Quittant les grandes artères, le Saint-Michel, pour se retrouver sous un grand chapiteau à Grande-Vallée, l’enfant du pays, Louis-Jean Cormier est forcément très attendu. Pourtant, ce n’est pas la grosse artillerie que le chanteur a sortie. Non, avec sa seule guitare, Louis-Jean promet un spectacle long, lent, sans rebondissement. « Chansonnier », quoi ! Trublion sur les bords, ce guitar hero d’un soir lâche très vite ses promesses pour mieux profiter de tout ce que ses quelques cordes peuvent donner en live. Comme le public, que Louis-Jean pousse dans ces retranchements au moment de le faire exulter : « Je t’arrête tout de suite, Grande et Petite-Vallée, t’as déjà été plus fringante ». Le chanteur-guitariste, lui, fait son strip-tease et dépouille ses chansons pour les rhabiller d’épure. Il est seul et libre comme l’air, nous aussi un peu du coup, et ça lui va comme un gant !

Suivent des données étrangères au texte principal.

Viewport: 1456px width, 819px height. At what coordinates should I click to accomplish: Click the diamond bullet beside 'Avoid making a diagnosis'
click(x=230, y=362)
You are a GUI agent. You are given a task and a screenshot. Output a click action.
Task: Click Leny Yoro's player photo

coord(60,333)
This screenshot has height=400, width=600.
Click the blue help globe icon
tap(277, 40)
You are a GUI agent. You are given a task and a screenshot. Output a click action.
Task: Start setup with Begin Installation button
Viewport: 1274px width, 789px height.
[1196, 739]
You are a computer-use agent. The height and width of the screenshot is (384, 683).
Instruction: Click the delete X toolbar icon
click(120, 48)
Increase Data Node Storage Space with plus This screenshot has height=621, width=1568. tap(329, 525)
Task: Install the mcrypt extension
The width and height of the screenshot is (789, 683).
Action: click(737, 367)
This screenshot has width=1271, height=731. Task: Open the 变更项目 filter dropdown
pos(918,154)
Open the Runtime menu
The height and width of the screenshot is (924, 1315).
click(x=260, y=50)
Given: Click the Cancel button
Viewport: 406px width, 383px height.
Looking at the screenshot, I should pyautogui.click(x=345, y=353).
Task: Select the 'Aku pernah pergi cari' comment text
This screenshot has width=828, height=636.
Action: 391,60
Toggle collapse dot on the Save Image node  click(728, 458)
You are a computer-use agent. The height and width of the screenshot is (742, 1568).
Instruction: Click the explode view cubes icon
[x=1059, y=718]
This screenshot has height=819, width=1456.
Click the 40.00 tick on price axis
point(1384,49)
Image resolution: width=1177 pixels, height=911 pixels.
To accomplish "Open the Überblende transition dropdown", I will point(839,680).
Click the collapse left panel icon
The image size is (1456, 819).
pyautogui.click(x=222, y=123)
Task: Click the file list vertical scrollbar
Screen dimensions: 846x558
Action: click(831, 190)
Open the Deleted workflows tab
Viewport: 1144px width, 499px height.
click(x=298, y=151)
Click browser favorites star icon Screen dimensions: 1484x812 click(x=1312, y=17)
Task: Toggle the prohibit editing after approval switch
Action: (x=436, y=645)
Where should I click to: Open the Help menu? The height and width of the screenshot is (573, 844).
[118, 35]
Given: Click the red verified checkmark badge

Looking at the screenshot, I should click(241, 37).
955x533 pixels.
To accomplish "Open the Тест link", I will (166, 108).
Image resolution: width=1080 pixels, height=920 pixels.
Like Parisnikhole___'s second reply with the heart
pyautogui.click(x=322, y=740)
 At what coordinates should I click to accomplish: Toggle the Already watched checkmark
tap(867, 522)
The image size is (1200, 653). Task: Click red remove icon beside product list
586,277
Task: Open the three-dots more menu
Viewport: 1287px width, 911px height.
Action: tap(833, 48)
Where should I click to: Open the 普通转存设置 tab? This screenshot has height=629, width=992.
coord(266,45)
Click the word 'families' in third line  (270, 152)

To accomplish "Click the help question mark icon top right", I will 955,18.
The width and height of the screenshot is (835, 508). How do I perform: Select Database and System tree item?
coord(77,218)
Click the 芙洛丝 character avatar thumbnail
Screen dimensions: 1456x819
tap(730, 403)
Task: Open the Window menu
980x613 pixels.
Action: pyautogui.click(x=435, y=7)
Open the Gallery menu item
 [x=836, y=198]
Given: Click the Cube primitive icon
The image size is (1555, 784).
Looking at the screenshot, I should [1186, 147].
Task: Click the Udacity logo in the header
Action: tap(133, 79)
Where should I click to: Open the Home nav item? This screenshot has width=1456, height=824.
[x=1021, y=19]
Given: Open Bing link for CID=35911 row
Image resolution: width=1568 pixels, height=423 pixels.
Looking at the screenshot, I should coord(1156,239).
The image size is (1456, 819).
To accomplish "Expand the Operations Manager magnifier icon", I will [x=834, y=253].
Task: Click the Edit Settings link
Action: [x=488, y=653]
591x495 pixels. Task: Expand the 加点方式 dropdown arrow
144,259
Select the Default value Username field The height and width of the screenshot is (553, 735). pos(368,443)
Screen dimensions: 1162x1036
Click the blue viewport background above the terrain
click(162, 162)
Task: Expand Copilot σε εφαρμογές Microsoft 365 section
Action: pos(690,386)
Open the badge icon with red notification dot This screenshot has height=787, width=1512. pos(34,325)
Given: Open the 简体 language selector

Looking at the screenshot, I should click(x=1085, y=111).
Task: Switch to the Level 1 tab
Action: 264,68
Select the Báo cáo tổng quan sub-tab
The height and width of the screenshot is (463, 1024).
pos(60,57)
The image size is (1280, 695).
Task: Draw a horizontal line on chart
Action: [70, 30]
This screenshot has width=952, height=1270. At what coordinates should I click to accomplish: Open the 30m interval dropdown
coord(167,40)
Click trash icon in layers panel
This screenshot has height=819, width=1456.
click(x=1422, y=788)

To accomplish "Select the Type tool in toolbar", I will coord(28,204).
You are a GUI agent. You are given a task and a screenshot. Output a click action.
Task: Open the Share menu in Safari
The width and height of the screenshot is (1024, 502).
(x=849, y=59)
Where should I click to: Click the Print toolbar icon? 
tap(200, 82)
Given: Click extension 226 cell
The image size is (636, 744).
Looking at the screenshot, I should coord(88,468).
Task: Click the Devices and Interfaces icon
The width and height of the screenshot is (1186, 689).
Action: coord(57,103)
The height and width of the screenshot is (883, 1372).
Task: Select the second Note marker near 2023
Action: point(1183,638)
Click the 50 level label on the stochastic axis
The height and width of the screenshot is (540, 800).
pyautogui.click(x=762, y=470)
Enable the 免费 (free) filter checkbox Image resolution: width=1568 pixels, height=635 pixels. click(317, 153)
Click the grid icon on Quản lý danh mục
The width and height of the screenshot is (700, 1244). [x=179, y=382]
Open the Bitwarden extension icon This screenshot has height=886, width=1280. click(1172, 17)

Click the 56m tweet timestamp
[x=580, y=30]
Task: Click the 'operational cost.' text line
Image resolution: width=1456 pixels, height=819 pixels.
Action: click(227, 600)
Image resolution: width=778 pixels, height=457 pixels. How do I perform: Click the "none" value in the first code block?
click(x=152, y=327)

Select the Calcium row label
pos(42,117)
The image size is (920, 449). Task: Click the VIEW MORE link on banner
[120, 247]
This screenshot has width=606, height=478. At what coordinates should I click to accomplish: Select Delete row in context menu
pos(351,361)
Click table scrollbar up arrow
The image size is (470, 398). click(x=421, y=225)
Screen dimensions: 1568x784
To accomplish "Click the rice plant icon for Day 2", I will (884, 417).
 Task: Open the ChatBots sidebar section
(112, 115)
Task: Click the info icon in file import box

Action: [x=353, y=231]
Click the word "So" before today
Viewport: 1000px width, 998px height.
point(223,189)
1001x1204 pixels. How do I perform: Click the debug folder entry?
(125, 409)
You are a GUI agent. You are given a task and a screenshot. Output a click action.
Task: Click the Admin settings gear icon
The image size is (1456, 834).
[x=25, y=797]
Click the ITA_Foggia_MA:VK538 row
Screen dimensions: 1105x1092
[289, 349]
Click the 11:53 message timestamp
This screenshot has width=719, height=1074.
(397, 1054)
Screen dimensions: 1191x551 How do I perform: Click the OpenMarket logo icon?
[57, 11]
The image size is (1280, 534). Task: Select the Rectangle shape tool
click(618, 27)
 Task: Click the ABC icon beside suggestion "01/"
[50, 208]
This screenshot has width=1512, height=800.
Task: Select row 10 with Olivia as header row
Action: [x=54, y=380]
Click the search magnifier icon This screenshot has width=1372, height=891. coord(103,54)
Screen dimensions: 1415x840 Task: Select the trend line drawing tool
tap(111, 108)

En deuxième partie de soirée, c’est au Big Holubowski, Matt de son prénom. De quoi continuer fort en guitare ! Mais pas que, car ce chanteur arrivé en finale de La Voix possède une voix hors-norme. Sa première note est inatteignable, même pour le moins commun des mortels. L’odyssée, entre français et anglais, est passionnante, ultra-rythmée, sans doute moins douce qu’il n’y paraissait sur le papier. Matt Holubowski est monstrueux et, une nouvelle fois, on se dit qu’il est dommage que ce genre de personnage ne soit pas entendu de notre côté de la francophonie européenne, ou si peu.

La soirée se termine avec Ponteix. À cette heure avancée de la soirée, le théâtre de la Vieille Forge joue le jeu des ombres et des lumières et en avant de la scène, les nouveaux arrivants sont tantôt à pieds nus, tantôt en chaussettes. Comme pour dire : « un dernier concert et puis au lit sans besoin d’enlever les godasses ». Passé un premier morceau à rallonge, on plane déjà dans les lumières rouges. Il y a quelque chose de sacré dans cette musique élémentaire qui se marie fort bien au ressac du fleuve à quelques mètres de là. Introspective et bouillonnante fin de journée.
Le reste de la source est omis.